Question

If $$x$$ is so small that terms of $$x^{3}$$ and higher can be ignored, show that:
$$(2+x)(1-3x)^{5}\approx 2-29x+165x^{2}$$

Answer

**step1** Understanding the Problem

The problem asks us to approximate the expression $$(2+x)(1-3x)^{5}$$ by ignoring terms of $$x^{3}$$ and higher powers of $$x$$. We need to demonstrate that this approximation yields $$2-29x+165x^{2}$$. This task involves expanding a product of algebraic expressions and then simplifying the result by discarding terms with powers of $$x$$ that are three or greater.

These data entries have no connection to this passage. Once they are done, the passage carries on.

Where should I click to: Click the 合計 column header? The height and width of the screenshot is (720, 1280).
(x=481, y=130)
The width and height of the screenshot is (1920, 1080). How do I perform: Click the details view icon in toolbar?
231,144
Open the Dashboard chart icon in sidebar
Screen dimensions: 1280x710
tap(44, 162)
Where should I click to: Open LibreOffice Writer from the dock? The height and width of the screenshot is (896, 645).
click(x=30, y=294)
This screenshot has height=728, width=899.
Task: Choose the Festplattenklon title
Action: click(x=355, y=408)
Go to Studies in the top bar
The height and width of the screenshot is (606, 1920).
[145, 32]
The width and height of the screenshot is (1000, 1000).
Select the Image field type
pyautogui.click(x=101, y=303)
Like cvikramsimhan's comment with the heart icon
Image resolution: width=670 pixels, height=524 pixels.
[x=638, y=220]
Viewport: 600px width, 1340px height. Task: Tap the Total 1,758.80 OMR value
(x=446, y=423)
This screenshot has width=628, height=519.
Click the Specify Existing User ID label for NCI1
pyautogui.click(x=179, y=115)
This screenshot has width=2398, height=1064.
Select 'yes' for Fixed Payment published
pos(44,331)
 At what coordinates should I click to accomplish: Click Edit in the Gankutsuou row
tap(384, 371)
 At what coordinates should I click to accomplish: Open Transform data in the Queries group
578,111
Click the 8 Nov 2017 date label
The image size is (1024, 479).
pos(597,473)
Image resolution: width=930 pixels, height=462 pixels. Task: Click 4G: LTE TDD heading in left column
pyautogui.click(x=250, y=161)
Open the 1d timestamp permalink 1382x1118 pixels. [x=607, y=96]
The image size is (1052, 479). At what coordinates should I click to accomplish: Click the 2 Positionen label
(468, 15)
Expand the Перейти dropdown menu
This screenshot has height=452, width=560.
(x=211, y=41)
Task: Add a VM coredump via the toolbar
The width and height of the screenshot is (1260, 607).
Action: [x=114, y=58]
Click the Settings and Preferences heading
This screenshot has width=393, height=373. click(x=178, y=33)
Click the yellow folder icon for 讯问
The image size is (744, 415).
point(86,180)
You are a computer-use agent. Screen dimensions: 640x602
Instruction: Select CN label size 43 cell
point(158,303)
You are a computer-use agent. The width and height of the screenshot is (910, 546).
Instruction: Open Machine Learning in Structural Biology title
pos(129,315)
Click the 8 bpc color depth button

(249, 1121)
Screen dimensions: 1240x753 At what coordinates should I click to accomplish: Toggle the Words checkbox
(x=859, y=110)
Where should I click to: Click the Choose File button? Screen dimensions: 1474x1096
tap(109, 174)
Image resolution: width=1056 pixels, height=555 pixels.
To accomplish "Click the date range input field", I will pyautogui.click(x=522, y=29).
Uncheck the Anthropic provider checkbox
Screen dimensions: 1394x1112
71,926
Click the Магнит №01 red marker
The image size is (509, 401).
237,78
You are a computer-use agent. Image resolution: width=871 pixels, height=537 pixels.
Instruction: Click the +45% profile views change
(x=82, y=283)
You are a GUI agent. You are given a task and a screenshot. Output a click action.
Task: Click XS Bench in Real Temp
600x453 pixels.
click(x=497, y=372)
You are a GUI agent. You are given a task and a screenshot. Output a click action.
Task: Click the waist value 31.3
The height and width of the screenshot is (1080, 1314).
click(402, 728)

**step2** Approximating the Binomial Term

Our first step is to expand the term $$(1-3x)^5$$. Since the problem instructs us to ignore terms of $$x^3$$ and higher, we only need to calculate the terms up to $$x^2$$. We will use the binomial theorem for this expansion, which states that for any binomial $$(a+b)^n$$, its expansion is given by $$\sum_{k=0}^{n} \binom{n}{k} a^{n-k} b^k$$.
In this specific case, $$a=1$$, $$b=-3x$$, and $$n=5$$.
Let's compute the necessary terms:
For the constant term (where $$x$$ is raised to the power of 0, i.e., $$k=0$$):
$$\binom{5}{0} (1)^{5-0} (-3x)^0 = 1 \cdot 1^5 \cdot 1 = 1 \cdot 1 \cdot 1 = 1$$
For the term with $$x^1$$ (i.e., $$k=1$$):
$$\binom{5}{1} (1)^{5-1} (-3x)^1 = 5 \cdot 1^4 \cdot (-3x) = 5 \cdot 1 \cdot (-3x) = -15x$$
For the term with $$x^2$$ (i.e., $$k=2$$):
$$\binom{5}{2} (1)^{5-2} (-3x)^2 = \frac{5 \times 4}{2 \times 1} \cdot 1^3 \cdot ((-3x)^2)$$
$$= 10 \cdot 1 \cdot (9x^2)$$
$$= 90x^2$$
So, when we approximate $$(1-3x)^5$$ by ignoring terms of $$x^3$$ and higher, we get:
$$(1-3x)^5 \approx 1 - 15x + 90x^2$$

**step3** Multiplying the Approximated Expression

Now, we will multiply the first factor, $$(2+x)$$, by the approximated expression for $$(1-3x)^5$$ that we just found:
$$(2+x)(1 - 15x + 90x^2)$$
To perform this multiplication, we distribute each term from the first parenthesis to every term in the second parenthesis:
$$= 2(1 - 15x + 90x^2) + x(1 - 15x + 90x^2)$$
First, multiply by 2:
$$2 \cdot 1 = 2$$
$$2 \cdot (-15x) = -30x$$
$$2 \cdot 90x^2 = 180x^2$$
This gives us: $$2 - 30x + 180x^2$$
Next, multiply by $$x$$:
$$x \cdot 1 = x$$
$$x \cdot (-15x) = -15x^2$$
$$x \cdot 90x^2 = 90x^3$$
This gives us: $$x - 15x^2 + 90x^3$$
Now, we combine these two results:
$$(2 - 30x + 180x^2) + (x - 15x^2 + 90x^3)$$

**step4** Combining Like Terms and Final Approximation

Finally, we combine the like terms from the expanded expression:
$$2 - 30x + x + 180x^2 - 15x^2 + 90x^3$$
Let's group the terms by their powers of $$x$$:
Constant term: $$2$$
Terms with $$x$$: $$-30x + x = (-30+1)x = -29x$$
Terms with $$x^2$$: $$180x^2 - 15x^2 = (180-15)x^2 = 165x^2$$
Terms with $$x^3$$: $$90x^3$$
So the complete expanded expression is:
$$2 - 29x + 165x^2 + 90x^3$$
The problem statement specifies that terms of $$x^3$$ and higher can be ignored. Therefore, we disregard the $$90x^3$$ term.
Thus, the approximation of $$(2+x)(1-3x)^{5}$$ is:
$$2 - 29x + 165x^2$$
This matches the expression $$2-29x+165x^{2}$$ that we were required to show.